TASK DIRECTIONS: Reproduce the opening lines of the records exactly, up to and including the line in which "Given: Select 一周中的天 menu option" occurs.

[Saved data entries]
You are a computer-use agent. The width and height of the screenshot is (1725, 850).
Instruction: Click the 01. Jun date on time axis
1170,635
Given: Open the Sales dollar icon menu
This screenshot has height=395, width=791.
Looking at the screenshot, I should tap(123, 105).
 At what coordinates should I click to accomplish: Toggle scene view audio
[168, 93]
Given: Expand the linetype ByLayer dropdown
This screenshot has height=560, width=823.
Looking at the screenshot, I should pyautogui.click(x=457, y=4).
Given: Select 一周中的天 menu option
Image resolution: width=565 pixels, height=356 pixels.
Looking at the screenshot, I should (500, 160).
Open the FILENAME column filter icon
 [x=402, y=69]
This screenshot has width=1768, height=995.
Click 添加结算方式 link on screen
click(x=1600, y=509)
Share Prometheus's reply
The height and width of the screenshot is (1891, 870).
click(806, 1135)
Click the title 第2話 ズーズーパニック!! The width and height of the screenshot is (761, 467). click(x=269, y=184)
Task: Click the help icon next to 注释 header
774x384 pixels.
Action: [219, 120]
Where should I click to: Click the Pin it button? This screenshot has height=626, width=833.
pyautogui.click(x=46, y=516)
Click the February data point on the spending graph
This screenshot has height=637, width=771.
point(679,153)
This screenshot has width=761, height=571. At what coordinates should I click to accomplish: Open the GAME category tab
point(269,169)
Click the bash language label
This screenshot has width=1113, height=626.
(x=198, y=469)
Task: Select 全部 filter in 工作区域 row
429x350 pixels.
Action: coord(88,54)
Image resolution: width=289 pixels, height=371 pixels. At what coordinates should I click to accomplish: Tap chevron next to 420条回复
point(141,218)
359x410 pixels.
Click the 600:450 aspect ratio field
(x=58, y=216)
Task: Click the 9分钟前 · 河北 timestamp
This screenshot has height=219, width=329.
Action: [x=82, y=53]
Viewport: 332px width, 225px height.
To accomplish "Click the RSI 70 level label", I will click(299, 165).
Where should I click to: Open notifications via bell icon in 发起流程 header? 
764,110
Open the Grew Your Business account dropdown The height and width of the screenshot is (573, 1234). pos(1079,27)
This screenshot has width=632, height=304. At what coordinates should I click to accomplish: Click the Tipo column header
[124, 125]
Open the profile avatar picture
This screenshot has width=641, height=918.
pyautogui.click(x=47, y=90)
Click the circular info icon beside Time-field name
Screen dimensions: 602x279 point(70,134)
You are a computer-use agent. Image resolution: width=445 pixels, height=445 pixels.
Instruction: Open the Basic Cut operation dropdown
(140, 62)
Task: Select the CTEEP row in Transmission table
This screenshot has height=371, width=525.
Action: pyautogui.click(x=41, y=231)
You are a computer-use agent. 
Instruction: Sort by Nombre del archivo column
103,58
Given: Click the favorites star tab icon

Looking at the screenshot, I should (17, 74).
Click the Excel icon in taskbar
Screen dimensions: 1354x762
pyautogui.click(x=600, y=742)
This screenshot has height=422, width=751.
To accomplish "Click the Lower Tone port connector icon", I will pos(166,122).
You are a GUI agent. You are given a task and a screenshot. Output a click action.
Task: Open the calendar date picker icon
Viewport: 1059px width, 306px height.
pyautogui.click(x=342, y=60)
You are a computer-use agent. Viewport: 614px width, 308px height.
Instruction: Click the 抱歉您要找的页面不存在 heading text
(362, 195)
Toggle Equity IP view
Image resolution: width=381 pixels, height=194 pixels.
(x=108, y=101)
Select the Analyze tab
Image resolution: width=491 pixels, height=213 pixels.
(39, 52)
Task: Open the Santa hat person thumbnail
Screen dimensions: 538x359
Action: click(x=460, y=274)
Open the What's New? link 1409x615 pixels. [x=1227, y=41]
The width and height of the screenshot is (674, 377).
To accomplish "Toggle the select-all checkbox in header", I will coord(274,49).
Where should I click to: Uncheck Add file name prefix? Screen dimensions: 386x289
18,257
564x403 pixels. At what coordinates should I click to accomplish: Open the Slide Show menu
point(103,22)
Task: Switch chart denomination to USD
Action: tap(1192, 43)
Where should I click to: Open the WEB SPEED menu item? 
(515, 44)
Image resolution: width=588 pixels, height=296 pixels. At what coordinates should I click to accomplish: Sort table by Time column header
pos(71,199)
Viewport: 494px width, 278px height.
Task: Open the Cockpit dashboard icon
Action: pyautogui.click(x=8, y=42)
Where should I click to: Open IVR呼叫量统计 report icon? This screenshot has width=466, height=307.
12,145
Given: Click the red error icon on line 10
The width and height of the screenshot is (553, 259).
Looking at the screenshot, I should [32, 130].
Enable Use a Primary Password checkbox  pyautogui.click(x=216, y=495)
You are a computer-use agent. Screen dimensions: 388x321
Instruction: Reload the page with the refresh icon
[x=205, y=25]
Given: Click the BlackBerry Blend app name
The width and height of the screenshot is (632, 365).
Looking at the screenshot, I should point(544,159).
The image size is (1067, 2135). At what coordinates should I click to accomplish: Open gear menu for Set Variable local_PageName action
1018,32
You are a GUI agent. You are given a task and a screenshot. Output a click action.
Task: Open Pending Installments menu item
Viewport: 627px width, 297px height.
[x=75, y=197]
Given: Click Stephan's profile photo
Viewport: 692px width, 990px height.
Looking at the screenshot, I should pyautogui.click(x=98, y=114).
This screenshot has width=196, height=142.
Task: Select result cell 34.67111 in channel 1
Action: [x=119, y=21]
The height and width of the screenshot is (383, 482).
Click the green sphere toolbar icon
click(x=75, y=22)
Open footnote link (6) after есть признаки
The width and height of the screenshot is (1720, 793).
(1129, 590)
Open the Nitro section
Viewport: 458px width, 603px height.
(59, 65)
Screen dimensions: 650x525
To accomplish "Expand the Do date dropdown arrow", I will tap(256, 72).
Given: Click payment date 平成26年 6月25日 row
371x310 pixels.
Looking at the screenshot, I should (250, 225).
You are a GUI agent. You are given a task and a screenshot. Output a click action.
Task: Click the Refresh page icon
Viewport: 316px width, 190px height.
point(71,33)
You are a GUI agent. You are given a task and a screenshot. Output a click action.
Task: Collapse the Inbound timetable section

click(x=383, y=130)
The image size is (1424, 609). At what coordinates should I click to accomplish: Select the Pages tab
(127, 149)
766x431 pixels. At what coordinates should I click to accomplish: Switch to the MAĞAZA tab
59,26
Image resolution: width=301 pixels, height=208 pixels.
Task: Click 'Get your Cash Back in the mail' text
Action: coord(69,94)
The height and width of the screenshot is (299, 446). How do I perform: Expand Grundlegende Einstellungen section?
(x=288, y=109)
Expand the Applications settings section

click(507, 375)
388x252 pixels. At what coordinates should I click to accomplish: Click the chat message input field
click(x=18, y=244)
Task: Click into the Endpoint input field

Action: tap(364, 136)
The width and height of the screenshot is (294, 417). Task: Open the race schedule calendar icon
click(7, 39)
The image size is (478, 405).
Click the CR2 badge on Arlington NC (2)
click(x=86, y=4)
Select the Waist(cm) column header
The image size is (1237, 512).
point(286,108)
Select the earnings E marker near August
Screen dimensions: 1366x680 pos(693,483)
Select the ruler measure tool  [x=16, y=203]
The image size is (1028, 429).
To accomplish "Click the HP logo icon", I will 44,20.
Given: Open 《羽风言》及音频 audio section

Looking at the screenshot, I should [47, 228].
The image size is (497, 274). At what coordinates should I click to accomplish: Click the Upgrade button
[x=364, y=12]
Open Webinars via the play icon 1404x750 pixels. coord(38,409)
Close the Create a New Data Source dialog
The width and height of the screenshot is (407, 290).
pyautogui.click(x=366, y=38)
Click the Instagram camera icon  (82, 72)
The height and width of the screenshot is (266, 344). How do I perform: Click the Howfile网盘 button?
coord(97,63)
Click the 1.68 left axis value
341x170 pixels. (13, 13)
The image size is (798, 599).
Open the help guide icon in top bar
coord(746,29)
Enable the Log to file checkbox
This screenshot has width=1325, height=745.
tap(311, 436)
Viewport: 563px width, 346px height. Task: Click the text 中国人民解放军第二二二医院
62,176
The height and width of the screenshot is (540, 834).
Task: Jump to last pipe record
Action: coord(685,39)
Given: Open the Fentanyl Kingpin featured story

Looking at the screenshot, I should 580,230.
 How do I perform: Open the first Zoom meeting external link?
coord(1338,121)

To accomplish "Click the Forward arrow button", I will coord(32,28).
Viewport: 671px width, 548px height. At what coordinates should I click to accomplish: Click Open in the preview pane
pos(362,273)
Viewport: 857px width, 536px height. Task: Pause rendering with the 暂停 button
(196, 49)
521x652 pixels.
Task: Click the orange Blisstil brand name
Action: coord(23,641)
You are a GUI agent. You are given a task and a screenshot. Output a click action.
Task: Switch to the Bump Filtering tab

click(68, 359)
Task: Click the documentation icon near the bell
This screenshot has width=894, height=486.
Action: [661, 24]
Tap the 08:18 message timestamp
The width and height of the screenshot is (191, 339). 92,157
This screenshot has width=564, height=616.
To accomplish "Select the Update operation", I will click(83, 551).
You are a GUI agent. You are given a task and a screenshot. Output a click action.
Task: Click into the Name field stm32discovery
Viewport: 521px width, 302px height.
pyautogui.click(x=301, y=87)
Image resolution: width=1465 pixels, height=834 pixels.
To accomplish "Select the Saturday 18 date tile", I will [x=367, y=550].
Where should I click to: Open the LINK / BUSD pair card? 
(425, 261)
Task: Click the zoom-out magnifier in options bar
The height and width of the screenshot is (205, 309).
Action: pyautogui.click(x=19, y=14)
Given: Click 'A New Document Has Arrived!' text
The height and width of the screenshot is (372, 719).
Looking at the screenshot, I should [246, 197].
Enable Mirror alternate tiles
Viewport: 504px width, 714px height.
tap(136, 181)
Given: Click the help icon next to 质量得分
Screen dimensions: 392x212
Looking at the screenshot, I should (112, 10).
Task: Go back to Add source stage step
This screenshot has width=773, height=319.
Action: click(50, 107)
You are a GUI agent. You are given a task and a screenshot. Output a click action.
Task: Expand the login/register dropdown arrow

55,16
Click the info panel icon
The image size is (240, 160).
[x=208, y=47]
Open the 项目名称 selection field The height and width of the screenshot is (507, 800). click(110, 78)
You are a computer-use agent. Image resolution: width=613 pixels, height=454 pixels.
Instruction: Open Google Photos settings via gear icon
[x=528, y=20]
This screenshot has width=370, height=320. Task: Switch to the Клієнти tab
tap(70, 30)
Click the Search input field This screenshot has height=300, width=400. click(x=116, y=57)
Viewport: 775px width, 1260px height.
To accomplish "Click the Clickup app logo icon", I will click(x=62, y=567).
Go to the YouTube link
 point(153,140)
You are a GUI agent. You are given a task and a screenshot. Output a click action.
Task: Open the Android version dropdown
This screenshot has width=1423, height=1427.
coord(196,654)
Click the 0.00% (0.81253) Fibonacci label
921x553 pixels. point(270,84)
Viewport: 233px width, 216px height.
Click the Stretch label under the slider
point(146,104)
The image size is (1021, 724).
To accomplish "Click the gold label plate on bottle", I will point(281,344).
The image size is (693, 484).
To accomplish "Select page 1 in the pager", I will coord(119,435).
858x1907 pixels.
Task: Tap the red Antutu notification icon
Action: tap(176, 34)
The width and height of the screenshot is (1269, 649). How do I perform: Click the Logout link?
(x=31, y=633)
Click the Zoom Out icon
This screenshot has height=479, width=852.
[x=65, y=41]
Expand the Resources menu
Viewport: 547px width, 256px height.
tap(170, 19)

THE ANSWER:
You are a computer-use agent. The width and height of the screenshot is (1725, 850).
Instruction: Click the 01. Jun date on time axis
1170,635
Given: Open the Sales dollar icon menu
This screenshot has height=395, width=791.
Looking at the screenshot, I should tap(123, 105).
 At what coordinates should I click to accomplish: Toggle scene view audio
[168, 93]
Given: Expand the linetype ByLayer dropdown
This screenshot has height=560, width=823.
Looking at the screenshot, I should pyautogui.click(x=457, y=4).
Given: Select 一周中的天 menu option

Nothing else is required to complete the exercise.